1. Field of the Invention
The present invention relates to a solenoid valve for a water purification system.
2. Description of Related Art
Water purification systems typically include a pump that pumps contaminated water through a filter unit. The filter may contain a reverse osmosis membrane which removes impurities in the water. The water is then stored within a tank and subsequently removed by the end user. Water purification systems range in size from large industrial units to smaller systems that can be installed under the sink of a home.

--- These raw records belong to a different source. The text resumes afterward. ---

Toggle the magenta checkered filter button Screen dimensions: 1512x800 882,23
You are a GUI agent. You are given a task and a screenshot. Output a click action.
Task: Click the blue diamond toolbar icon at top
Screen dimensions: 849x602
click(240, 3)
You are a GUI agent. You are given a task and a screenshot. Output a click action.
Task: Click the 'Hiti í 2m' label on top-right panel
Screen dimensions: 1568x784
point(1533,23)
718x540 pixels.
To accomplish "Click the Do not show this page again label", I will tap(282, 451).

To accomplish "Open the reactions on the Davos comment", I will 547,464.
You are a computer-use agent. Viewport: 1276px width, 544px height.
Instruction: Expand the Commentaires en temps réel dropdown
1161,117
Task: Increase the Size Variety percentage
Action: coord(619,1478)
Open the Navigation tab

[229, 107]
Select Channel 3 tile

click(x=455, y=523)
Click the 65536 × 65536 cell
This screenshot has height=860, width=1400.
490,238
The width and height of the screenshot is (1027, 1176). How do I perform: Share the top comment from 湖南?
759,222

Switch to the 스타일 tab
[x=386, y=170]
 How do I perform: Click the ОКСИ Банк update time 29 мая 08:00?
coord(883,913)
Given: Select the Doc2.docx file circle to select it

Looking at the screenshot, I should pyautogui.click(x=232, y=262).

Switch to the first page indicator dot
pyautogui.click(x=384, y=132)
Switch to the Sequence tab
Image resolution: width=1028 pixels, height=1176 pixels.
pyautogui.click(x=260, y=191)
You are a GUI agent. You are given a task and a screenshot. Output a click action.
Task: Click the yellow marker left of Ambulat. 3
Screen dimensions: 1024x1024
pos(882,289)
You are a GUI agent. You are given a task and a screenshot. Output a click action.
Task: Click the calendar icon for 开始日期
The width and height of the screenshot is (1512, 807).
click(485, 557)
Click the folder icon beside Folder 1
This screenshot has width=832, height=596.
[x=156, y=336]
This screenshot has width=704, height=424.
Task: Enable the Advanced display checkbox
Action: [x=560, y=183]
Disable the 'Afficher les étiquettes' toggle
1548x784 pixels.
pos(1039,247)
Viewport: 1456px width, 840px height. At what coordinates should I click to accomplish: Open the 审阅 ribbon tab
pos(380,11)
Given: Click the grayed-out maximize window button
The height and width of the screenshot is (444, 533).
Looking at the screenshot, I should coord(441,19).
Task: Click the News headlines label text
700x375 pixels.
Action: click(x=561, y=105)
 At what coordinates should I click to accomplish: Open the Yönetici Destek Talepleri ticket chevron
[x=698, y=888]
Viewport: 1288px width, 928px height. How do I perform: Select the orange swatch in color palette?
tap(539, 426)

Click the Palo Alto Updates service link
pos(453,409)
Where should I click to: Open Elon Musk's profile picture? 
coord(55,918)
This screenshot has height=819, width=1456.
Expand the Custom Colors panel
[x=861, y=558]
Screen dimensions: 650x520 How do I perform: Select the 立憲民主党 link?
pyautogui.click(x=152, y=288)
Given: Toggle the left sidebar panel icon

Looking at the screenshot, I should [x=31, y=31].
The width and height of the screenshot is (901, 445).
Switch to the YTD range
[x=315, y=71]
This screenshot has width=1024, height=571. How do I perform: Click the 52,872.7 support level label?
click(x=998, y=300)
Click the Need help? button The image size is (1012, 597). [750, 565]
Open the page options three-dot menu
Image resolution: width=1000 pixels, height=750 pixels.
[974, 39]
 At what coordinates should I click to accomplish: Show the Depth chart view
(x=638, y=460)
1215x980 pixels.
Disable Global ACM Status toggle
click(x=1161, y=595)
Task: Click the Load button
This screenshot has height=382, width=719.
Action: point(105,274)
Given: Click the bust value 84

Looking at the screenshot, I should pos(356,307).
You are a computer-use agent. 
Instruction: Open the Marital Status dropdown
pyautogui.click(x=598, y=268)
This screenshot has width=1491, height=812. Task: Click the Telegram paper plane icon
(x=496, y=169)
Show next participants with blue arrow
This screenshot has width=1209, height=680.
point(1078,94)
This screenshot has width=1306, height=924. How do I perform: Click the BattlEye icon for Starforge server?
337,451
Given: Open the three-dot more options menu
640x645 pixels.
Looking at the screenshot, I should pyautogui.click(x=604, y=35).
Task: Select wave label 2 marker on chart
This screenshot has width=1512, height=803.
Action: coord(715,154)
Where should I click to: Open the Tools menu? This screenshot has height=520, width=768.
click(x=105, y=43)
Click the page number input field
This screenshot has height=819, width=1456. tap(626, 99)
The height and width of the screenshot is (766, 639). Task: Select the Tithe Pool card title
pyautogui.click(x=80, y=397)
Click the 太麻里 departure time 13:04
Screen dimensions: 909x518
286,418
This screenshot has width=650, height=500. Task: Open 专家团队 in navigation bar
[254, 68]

Residential water purification units typically have a valve that controls the flow of water between the pump and a municipal water source. To more fully automate the purification unit, the valves may contain solenoids which are controlled by a control circuit. The valves typically move into an open position when the control circuit provides power to the solenoid. Most solenoid operated valves require a relatively large amount of current to move the valves from the closed position to the open position. The large current is typically needed to overcome the fluid back pressure exerted on the valve, and the internal air gap within the valve and flux gap. Once the valve is opened, the solenoid does not require the large initial current needed to open the valve. The continual supply of excessive power to the valve, may overheat the solenoid and draw in an unnecessary amount of power. The heat may cause the solenoid to fail, thereby reducing the life and reliability of the valve unit. Additionally, the excessive use of power creates a valve that is costly to operate.
The control circuit of the valve is typically powered by the same transformer that powers the motor of the pump. When the pump is turned on, the motor requires a gradually increasing amount of current to correlate with the increasing speed of the pump unit and the back pressure that is generated by the pump. In a typical water purification system, the solenoid valve and pump unit are activated simultaneously, so that municipal water is pumped to the filter unit. The transformer must pull in an increasing amount of power during the initial state of the pumping cycle to accommodate the constant current requirement of the solenoid valve and the ramping current requirement of the pump motor. The transformer must therefore be built to accommodate the maximum current requirements of both devices. It would be desirable to have a solenoid valve which only requires an initial large current to open the valve and then draws a lower amount of current to maintain the valve in the open position. It would also be desirable to have a solenoid valve that has a decreasing current load requirement that matches the increasing load requirement of the pump motor, so that the power provided by the transformer is approximately a constant value during the entire pumping cycle of the system. Residential water purification systems typically have used an AC powered solenoid valve that is driven by the same transformer that supplies power to the systems other electric al components.
AC powered transformers becomes objectionably noisy if the armature is not in full contact with the core of the solenoid. The noise is created by the variable field strength form the alternating current rocking the armature. It would therefore be desirable to have a control circuit that eliminates the risk of noise by providing a DC holding current.